- Records from a pointing dataset -
========================================

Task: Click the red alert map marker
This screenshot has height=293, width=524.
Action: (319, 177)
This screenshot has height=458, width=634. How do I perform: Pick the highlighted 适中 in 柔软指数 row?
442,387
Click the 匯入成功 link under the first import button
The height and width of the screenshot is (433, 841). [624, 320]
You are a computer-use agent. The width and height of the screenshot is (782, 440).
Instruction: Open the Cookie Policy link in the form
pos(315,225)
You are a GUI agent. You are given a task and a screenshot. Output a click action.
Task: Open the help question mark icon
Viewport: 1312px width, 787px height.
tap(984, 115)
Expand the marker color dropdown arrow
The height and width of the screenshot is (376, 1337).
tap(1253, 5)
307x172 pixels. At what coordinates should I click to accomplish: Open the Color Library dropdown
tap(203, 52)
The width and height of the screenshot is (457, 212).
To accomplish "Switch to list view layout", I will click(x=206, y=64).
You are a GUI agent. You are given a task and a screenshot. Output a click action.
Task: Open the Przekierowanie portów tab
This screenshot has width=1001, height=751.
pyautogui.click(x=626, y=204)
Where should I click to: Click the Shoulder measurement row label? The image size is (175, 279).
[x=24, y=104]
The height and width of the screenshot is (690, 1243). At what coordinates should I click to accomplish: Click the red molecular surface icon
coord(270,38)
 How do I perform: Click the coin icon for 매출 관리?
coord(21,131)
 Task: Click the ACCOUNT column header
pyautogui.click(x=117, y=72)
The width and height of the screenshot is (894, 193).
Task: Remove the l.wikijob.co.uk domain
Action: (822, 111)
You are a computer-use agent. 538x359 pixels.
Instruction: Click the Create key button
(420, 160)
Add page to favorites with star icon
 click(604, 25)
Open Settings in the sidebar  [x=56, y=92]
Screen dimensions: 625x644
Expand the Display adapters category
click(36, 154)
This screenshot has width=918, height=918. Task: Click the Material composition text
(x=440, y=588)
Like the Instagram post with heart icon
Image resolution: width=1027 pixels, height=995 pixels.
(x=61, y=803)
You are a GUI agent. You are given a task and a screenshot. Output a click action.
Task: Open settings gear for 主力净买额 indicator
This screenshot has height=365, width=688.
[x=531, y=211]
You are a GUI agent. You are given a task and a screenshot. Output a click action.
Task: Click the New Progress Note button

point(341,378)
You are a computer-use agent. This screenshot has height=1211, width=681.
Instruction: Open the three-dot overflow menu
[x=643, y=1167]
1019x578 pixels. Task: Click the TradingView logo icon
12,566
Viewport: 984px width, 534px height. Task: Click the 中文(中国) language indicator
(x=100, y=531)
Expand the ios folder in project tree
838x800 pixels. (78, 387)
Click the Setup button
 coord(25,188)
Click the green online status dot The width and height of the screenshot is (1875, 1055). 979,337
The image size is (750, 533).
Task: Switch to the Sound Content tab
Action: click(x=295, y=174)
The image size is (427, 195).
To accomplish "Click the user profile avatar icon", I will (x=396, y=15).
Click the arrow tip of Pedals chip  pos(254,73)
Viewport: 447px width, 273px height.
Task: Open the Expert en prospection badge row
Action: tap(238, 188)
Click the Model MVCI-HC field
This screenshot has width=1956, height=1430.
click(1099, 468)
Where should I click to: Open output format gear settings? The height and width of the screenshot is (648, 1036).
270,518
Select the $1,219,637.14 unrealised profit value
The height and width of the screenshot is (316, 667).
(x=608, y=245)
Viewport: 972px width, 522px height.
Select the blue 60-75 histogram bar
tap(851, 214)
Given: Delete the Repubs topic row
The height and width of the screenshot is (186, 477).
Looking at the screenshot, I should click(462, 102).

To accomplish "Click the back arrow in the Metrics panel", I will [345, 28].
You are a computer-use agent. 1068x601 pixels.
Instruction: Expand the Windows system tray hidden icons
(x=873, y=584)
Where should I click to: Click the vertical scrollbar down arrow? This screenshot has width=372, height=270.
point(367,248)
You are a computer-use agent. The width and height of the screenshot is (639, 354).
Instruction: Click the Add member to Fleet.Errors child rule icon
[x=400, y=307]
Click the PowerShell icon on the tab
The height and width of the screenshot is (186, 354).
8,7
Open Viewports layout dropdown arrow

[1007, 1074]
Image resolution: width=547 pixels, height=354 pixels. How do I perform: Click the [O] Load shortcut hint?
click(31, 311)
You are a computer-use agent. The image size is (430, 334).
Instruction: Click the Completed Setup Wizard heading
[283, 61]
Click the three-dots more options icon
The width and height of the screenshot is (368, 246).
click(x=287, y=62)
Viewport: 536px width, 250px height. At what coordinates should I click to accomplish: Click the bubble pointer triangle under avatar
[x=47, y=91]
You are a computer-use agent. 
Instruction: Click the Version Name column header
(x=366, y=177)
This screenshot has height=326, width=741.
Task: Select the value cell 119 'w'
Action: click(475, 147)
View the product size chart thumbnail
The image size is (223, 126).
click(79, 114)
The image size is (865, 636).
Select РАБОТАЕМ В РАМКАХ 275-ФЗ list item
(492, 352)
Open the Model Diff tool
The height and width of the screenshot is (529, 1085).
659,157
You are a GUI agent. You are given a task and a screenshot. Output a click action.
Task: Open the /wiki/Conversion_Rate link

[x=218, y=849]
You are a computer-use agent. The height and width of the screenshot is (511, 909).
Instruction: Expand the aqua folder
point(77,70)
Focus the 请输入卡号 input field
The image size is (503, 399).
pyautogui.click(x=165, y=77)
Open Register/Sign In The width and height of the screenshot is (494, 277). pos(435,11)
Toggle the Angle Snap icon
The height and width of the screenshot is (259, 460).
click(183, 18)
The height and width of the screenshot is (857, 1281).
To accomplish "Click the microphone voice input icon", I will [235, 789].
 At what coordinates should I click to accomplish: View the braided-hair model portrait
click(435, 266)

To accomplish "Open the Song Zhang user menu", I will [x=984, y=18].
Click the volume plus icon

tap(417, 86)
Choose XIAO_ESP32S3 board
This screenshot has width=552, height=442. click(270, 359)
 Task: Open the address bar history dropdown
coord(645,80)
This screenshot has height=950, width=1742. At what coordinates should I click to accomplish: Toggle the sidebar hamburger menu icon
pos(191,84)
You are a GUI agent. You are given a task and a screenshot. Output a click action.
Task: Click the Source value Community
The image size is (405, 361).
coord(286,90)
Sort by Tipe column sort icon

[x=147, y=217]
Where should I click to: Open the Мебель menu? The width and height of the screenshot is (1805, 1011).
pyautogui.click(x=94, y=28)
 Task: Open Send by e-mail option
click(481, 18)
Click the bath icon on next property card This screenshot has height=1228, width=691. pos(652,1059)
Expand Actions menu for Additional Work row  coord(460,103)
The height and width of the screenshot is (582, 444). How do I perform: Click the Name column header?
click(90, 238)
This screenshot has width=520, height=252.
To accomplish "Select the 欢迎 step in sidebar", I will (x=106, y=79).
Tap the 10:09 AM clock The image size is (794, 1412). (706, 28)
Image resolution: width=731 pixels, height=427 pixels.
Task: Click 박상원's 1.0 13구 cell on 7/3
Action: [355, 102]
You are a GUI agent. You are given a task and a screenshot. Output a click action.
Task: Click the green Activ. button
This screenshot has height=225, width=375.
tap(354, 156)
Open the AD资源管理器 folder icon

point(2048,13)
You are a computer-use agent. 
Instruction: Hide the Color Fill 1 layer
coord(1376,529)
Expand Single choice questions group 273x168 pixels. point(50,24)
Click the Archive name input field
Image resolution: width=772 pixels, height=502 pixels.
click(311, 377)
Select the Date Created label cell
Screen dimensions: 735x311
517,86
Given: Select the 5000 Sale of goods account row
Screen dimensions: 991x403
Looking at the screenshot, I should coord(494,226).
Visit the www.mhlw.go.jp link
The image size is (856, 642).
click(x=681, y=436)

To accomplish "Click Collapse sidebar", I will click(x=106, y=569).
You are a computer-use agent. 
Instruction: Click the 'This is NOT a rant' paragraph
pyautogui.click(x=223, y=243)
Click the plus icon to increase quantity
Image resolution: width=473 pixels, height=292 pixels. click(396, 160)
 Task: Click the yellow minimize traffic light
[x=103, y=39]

========================================

- Task to carry out -
Please format the stretch of the listing from the line containing "is (782, 440)." through the line containing "tap(1253, 5)" as a numbered list, leaving out any blank lines.

- Response -
1. You are a computer-use agent. The width and height of the screenshot is (782, 440).
2. Instruction: Open the Cookie Policy link in the form
3. pos(315,225)
4. You are a GUI agent. You are given a task and a screenshot. Output a click action.
5. Task: Open the help question mark icon
6. Viewport: 1312px width, 787px height.
7. tap(984, 115)
8. Expand the marker color dropdown arrow
9. The height and width of the screenshot is (376, 1337).
10. tap(1253, 5)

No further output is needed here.